◆ Do this ◆
Reproduce the items below verbatim, beginning with the first line and ending after the line that contains "will (340, 121).".

Target pointing data
=-=-=-=-=

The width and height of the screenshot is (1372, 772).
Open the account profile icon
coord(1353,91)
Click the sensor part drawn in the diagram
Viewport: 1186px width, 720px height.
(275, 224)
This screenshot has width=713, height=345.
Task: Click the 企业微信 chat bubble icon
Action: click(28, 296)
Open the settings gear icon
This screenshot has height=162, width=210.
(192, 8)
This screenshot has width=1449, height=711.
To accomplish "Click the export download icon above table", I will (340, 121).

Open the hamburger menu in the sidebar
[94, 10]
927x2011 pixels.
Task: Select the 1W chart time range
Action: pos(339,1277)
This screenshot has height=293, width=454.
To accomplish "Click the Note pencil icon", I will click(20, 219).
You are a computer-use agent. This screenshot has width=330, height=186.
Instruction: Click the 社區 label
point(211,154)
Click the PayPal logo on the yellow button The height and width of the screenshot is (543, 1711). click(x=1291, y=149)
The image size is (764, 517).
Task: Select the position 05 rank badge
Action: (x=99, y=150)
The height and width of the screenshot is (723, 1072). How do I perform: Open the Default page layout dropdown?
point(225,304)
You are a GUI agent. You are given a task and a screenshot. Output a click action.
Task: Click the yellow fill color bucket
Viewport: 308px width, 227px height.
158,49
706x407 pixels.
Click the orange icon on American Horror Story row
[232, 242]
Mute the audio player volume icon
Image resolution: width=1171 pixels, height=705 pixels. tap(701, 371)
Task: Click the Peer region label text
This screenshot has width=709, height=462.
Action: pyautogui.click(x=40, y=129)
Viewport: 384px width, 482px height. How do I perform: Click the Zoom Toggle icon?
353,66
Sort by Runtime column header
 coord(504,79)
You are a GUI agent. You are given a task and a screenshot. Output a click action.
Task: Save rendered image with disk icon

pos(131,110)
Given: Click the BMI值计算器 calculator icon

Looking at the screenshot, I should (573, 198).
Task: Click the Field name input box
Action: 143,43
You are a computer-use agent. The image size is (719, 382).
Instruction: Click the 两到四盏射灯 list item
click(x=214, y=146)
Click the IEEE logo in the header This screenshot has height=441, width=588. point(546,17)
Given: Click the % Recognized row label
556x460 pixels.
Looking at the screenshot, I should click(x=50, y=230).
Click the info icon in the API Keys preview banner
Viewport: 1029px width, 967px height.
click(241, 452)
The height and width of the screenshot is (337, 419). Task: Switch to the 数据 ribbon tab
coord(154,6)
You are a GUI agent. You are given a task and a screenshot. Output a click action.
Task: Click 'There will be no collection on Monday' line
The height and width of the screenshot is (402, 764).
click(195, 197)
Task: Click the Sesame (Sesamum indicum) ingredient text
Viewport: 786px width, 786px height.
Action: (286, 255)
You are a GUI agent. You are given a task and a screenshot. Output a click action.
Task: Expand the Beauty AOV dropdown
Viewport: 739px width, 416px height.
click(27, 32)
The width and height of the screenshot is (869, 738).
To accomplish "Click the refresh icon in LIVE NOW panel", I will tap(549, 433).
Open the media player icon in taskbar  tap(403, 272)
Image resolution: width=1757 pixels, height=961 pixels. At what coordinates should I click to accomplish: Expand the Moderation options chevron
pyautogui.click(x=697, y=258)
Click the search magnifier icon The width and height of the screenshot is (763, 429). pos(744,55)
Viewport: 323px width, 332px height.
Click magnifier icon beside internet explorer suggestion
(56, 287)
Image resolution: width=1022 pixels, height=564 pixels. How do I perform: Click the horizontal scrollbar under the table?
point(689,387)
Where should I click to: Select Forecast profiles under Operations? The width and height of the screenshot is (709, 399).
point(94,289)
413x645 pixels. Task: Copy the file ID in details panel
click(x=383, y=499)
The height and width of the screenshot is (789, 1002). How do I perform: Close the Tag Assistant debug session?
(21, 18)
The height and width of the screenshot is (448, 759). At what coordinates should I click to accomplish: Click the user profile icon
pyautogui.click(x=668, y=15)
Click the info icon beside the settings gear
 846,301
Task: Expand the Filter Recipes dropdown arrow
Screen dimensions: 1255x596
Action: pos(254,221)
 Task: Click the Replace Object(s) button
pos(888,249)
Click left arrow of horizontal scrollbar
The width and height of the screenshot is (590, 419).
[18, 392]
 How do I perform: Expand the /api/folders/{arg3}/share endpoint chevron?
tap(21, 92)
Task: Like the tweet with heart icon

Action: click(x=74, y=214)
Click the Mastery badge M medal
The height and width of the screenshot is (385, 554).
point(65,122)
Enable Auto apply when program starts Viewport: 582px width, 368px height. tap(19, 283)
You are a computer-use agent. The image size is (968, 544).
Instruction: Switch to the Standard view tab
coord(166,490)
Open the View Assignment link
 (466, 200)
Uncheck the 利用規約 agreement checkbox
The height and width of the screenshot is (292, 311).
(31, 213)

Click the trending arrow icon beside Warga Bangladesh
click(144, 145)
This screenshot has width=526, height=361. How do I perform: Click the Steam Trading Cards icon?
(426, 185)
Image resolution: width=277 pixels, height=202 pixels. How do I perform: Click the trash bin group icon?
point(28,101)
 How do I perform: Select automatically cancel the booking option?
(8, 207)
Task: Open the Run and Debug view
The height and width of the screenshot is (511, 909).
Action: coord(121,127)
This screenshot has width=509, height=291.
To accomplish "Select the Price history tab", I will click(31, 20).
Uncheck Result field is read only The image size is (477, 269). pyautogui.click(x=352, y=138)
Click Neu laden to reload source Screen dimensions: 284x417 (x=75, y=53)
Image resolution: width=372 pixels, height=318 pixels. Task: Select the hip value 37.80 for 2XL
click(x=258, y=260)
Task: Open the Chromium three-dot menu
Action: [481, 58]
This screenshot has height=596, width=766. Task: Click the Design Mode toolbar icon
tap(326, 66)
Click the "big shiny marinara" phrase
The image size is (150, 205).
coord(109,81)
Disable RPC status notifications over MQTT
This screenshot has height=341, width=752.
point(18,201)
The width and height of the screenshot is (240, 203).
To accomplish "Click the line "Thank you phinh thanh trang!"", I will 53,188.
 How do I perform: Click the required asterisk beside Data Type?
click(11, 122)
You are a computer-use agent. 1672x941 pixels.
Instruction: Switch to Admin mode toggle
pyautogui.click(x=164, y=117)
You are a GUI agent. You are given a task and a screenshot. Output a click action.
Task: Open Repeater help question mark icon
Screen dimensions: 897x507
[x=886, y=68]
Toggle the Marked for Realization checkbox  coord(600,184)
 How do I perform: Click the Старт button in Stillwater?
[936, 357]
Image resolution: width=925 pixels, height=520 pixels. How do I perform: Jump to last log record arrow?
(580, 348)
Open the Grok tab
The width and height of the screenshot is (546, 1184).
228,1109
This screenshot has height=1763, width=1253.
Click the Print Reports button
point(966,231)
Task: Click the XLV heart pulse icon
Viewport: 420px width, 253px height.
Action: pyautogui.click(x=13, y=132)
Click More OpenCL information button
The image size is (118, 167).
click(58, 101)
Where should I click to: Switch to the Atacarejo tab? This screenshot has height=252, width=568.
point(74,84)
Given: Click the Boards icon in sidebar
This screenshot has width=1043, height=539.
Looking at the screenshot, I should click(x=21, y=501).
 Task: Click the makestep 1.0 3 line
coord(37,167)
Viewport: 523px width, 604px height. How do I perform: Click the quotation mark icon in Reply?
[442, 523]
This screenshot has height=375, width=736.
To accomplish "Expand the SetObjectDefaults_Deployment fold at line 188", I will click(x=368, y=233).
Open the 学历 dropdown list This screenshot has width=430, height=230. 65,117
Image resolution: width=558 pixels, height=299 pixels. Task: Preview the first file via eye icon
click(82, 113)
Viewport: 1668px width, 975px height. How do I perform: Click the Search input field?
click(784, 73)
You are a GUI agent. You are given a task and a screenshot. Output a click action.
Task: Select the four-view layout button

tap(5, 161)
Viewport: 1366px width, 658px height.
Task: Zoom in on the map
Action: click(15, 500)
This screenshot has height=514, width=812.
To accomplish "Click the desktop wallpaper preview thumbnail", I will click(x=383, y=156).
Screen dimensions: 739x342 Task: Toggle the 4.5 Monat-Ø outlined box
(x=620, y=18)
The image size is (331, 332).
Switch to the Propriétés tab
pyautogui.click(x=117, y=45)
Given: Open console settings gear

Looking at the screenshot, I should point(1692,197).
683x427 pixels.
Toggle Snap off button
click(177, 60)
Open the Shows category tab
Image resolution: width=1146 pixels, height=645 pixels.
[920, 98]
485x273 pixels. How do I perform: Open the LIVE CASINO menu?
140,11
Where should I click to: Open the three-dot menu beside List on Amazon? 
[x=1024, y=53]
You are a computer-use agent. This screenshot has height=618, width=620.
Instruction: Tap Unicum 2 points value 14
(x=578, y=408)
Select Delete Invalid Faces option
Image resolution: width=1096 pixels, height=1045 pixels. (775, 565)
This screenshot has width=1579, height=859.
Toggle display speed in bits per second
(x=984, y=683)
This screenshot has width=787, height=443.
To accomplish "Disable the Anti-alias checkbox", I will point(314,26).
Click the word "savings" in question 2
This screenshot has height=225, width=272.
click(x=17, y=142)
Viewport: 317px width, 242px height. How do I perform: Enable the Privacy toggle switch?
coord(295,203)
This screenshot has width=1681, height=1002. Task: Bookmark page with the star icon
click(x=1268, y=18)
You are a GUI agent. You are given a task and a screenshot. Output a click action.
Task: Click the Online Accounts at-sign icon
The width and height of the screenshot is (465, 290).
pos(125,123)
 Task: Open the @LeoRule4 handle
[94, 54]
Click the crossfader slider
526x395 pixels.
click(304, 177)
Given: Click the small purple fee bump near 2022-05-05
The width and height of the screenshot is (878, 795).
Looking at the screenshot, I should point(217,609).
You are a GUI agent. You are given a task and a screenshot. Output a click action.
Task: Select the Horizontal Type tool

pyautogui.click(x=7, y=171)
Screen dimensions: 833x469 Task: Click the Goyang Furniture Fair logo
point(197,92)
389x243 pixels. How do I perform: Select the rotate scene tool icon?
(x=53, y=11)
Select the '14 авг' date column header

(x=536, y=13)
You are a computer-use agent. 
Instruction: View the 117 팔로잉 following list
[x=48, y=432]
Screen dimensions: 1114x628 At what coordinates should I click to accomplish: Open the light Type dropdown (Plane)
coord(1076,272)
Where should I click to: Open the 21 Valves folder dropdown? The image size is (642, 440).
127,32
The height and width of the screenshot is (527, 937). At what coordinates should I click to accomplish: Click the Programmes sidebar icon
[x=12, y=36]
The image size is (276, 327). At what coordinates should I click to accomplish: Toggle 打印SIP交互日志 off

=-=-=-=-=

◆ Written answer ◆
The width and height of the screenshot is (1372, 772).
Open the account profile icon
coord(1353,91)
Click the sensor part drawn in the diagram
Viewport: 1186px width, 720px height.
(275, 224)
This screenshot has width=713, height=345.
Task: Click the 企业微信 chat bubble icon
Action: click(28, 296)
Open the settings gear icon
This screenshot has height=162, width=210.
(192, 8)
This screenshot has width=1449, height=711.
To accomplish "Click the export download icon above table", I will (340, 121).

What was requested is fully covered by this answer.